Все стали усаживаться, моститься. Леню возчик пригласил к себе на облучок и, подмигнув, дал в руки кнут. Когда тронулись, возчик неожиданно спросил:
– Рюс?
И снова возчику что-то ответил Красильников. Ему – возчик. И оба засмеялись.
– Семен, почему ты так долго это скрывал? – спросил Кольцов.
– Что «это»?
– Ну, что ты говоришь по-турецки.
– Ты просто никогда меня не слушал, – ответил Красильников. – Во-первых, не по-турецки, а по-татарски. И то с костылями. Ты, наверно, забыл, где я родился и вырос.
– Помню. В Донузлаве. Это где-то возле Евпатории.
– Донузлав – татарский аул. Так скажи мне, с кем я там мог дружить? Конечно, с татарчатами. Вот и вспомнил кое-какие слова.
– Ну, и что ты у него выяснил?
– Ничего. Я спросил, не атеист ли он, почему в пятницу работает? Он ответил, что его лошади – не мусульмане и по пятницам тоже хотят есть.
Пустырь кончился, и с двух сторон дороги потянулся нищий пригород. Бедные хибары с плоскими крышами, сколоченные из фанеры, досок, жести и картона, с маленькими подслеповатыми оконцами, они кучно жались друг к другу, словно пытались упрятать от чужих глаз свою нищету.
В ближних пригородах дома были богаче, нередко двухэтажные, обнесенные высокими заборами. Эти тоже прятали, но… свой достаток от чужих завистливых глаз.

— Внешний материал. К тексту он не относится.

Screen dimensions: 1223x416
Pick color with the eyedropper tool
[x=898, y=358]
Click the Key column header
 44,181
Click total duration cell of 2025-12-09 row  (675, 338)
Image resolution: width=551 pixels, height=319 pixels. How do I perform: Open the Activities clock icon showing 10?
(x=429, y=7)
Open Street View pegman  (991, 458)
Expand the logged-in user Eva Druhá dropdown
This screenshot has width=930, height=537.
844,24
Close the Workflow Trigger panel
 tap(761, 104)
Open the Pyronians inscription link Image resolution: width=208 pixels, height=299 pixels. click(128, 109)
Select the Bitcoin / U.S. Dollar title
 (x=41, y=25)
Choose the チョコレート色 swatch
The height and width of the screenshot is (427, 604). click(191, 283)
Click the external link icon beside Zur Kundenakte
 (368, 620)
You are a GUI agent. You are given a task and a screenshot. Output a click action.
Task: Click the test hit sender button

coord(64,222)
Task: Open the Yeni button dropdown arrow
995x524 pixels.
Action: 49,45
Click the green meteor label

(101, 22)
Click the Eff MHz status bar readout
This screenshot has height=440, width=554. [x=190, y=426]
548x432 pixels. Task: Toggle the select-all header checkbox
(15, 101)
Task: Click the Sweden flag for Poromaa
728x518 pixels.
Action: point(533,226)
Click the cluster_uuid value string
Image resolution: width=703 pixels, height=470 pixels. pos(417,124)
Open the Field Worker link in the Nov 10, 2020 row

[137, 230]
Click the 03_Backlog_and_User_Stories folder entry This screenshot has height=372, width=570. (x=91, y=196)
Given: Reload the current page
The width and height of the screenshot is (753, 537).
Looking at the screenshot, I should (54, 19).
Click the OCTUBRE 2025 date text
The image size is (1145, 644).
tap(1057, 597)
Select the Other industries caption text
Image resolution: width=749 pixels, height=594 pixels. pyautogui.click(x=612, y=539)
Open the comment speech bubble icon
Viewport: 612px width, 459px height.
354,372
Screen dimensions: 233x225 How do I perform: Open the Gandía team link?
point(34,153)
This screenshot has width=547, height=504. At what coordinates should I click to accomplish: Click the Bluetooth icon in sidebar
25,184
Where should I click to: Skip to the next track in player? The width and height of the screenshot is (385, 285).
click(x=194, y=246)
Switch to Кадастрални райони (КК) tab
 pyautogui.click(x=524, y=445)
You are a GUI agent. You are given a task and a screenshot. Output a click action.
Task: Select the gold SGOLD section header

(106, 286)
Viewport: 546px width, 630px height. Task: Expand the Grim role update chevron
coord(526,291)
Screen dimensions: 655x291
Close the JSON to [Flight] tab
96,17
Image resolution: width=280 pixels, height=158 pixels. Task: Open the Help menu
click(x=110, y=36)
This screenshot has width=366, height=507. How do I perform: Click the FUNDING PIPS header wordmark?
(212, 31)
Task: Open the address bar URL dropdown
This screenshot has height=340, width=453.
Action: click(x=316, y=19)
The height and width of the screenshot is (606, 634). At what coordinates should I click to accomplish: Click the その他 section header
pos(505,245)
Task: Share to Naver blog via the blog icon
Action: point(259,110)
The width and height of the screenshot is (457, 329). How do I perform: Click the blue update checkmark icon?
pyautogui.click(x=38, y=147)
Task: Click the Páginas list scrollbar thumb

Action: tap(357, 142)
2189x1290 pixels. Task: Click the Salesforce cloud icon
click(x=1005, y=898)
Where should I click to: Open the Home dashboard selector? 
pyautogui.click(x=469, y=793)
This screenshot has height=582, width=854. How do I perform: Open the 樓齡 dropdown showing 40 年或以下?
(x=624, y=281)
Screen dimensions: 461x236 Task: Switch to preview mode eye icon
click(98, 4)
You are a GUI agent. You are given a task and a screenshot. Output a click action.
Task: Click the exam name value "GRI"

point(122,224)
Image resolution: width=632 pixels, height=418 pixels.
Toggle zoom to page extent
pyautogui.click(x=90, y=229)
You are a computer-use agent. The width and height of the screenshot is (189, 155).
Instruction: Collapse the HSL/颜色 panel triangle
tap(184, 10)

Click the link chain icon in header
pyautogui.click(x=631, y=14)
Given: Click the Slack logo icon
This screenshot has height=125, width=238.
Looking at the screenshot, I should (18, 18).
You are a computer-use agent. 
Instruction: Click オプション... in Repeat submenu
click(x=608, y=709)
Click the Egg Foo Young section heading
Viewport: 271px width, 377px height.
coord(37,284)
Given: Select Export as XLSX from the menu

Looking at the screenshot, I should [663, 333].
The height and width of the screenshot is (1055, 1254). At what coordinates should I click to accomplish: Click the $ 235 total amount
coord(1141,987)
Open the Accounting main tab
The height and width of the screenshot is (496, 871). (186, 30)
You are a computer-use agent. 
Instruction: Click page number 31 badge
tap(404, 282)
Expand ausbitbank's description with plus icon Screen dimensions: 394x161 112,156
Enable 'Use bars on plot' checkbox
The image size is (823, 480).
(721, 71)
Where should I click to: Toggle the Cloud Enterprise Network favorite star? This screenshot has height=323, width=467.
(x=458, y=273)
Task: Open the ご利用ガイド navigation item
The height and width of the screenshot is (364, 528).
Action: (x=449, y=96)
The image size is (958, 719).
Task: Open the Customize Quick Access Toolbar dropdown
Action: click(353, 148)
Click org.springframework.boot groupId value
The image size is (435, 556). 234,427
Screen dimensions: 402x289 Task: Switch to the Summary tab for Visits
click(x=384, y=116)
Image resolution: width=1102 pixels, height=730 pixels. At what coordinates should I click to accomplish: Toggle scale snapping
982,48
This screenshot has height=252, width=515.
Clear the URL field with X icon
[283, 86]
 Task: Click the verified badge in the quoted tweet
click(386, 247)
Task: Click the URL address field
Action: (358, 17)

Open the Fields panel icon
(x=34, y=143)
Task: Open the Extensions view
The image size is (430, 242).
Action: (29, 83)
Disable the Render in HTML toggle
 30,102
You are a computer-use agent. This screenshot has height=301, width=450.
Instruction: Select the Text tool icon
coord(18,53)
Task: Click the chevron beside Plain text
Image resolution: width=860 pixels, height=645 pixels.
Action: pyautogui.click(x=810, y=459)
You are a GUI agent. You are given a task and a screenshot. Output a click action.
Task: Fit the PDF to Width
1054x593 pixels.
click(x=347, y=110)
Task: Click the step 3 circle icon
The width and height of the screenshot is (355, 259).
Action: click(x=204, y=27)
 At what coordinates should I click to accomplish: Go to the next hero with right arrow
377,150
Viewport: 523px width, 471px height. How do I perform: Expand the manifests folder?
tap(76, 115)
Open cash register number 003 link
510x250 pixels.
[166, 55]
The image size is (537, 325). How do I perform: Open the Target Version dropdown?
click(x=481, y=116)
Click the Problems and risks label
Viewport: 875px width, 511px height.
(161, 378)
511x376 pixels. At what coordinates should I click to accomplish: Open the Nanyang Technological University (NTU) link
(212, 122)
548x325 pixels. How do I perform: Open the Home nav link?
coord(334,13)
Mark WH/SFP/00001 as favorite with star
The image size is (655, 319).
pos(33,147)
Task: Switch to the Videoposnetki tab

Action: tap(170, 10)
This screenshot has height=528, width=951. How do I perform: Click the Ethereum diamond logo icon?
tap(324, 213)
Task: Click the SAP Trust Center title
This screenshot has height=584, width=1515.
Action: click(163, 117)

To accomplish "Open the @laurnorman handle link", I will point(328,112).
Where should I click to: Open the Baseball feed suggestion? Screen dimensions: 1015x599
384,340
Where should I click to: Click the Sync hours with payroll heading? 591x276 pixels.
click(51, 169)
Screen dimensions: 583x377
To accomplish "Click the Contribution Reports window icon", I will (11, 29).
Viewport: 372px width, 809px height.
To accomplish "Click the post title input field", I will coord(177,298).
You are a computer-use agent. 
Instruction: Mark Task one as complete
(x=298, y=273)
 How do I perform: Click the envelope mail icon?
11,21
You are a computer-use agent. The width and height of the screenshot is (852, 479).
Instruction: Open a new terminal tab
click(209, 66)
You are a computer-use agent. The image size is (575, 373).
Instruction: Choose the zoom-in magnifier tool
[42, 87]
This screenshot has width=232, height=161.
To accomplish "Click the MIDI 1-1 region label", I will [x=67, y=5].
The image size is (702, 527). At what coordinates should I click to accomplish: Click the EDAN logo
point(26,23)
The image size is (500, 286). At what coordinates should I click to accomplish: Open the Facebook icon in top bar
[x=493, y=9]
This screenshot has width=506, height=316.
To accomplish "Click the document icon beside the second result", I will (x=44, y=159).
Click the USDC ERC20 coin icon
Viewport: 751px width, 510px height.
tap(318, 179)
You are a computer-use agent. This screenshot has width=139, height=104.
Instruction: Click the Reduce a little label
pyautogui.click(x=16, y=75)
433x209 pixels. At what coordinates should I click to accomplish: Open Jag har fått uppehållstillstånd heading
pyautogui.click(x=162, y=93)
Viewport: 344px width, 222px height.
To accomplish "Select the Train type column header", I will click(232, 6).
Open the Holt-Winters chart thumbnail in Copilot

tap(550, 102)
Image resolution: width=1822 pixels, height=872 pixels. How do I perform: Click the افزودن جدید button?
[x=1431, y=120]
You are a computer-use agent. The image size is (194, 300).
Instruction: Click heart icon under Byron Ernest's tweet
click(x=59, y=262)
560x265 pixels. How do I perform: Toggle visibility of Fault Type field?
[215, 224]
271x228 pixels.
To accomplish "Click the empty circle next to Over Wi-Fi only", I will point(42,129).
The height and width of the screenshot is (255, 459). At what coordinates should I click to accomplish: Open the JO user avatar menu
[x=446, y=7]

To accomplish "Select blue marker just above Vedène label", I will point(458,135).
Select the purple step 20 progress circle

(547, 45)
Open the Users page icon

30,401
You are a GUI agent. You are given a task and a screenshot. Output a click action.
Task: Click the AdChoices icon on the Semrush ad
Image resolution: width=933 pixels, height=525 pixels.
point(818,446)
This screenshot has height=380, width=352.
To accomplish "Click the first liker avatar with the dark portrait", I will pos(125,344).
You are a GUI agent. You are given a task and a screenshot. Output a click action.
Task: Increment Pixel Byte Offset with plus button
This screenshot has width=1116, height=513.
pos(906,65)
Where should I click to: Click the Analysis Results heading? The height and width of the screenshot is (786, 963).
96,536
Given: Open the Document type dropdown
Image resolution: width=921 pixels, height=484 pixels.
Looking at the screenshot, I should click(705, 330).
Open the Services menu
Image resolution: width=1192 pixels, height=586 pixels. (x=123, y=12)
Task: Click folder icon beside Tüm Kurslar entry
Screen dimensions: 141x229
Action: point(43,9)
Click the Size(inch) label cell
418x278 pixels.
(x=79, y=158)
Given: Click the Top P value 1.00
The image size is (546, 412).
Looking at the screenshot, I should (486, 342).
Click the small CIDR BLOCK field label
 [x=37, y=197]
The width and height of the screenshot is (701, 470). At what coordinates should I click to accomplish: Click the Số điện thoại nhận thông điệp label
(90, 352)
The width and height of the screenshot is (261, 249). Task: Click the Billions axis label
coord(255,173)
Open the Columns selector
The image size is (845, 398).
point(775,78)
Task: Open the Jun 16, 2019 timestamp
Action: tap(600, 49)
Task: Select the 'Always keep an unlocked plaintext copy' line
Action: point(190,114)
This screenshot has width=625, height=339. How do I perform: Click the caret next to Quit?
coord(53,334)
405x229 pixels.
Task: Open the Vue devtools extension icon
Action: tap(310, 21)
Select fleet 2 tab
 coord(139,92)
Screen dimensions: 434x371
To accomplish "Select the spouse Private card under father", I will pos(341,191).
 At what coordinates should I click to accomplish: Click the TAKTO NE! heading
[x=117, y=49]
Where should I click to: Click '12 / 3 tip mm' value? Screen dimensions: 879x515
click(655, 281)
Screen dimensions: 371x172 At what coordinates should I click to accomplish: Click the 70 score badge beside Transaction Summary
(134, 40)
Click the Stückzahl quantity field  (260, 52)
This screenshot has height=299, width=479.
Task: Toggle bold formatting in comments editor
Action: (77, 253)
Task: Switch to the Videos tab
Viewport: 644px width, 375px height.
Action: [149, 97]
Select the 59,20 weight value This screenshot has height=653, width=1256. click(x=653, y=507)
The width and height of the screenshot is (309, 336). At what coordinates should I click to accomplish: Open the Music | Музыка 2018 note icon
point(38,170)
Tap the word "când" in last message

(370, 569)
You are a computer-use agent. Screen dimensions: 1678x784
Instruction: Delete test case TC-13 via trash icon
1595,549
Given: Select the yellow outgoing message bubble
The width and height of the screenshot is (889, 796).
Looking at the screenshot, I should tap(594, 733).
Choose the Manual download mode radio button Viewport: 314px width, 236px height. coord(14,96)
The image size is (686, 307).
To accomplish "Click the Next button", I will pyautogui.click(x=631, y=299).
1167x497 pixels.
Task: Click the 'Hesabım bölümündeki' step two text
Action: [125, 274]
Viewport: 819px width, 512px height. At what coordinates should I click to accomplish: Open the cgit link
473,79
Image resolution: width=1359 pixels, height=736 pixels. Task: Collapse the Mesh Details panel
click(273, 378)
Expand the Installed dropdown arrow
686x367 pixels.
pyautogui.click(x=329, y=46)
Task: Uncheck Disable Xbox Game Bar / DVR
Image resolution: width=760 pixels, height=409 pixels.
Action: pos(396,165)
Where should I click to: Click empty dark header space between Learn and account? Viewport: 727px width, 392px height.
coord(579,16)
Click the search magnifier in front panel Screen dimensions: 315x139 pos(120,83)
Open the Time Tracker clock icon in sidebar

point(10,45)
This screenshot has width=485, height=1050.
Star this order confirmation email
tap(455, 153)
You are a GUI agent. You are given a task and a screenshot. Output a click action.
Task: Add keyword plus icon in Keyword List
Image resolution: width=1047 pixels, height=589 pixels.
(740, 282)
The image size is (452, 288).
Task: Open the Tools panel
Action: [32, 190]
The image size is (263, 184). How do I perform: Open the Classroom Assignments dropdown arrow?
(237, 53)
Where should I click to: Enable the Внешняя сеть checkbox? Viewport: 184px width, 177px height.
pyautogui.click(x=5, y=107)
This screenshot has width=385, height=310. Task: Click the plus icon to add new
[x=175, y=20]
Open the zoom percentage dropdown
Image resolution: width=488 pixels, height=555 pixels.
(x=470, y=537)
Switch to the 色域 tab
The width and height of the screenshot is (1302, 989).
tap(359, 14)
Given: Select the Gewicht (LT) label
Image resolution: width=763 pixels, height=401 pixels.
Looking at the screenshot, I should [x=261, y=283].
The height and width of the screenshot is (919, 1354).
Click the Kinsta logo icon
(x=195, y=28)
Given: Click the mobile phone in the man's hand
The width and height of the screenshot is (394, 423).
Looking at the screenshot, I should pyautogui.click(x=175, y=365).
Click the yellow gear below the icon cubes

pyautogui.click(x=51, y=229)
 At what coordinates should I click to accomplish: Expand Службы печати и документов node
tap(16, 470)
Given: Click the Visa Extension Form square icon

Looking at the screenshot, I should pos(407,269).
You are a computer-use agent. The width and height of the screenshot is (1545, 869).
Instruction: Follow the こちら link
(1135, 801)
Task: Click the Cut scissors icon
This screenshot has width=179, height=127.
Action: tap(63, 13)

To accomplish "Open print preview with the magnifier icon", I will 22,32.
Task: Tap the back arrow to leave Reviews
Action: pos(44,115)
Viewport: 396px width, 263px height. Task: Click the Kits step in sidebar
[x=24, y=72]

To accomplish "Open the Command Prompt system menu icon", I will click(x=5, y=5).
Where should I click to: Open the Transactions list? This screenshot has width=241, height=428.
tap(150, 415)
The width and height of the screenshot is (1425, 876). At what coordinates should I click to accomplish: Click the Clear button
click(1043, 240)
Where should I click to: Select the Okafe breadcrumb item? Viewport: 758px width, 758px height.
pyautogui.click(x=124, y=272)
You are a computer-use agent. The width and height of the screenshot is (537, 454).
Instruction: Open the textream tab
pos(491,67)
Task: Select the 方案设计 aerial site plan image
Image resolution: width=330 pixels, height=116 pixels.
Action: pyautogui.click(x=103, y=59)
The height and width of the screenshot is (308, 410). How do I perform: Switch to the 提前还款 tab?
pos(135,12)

Город встретил их оживленными улицами.
Возница съехал на обочину, что-то сказал Красильникову. Тот обернулся к своим попутчикам:
– Эфенди говорит, что до этого места он вез нас бесплатно. Но не может повезти нас бесплатно туда, куда нам надо. Говорит, что дорого с нас не возьмет.
– Кони и в пятницу хотят кушать, – улыбнулся Кольцов. – Пусть везет. Нам нужно на Гранд рю-де-Пера. Точнее даже: «Пера-Палас».
– «Пера-Палас»? Карашо, – выказал возчик свое знание русского языка.
Повозка снова тронулась и уже через квартал втиснулась в густой поток различного транспорта, движущегося по «старому» мосту с европейской части города через залив Золотой Рог в район Галаты. Пропускная способность у этого моста была небольшая, поэтому неподалеку построили еще один мост, который справедливо назвали «новым». Несмотря на эти два моста, переезд из одной части города в другой был весьма затруднен. Пешеходы, телеги, кабриолеты, фуры, автомобили стекались сюда, к мосту, с нескольких улиц. Резкие гудки автомобильных клаксонов, ржанье лошадей, ругань идущих по мосту рабочих, топот ног – вся эта какофония звуков сливалась на мосту в один протяжный раздражающий гул, обрывающийся внезапно, едва кончался мост. Здесь этот единый живой поток распадался на свои составные части и растекался по улицам Галаты.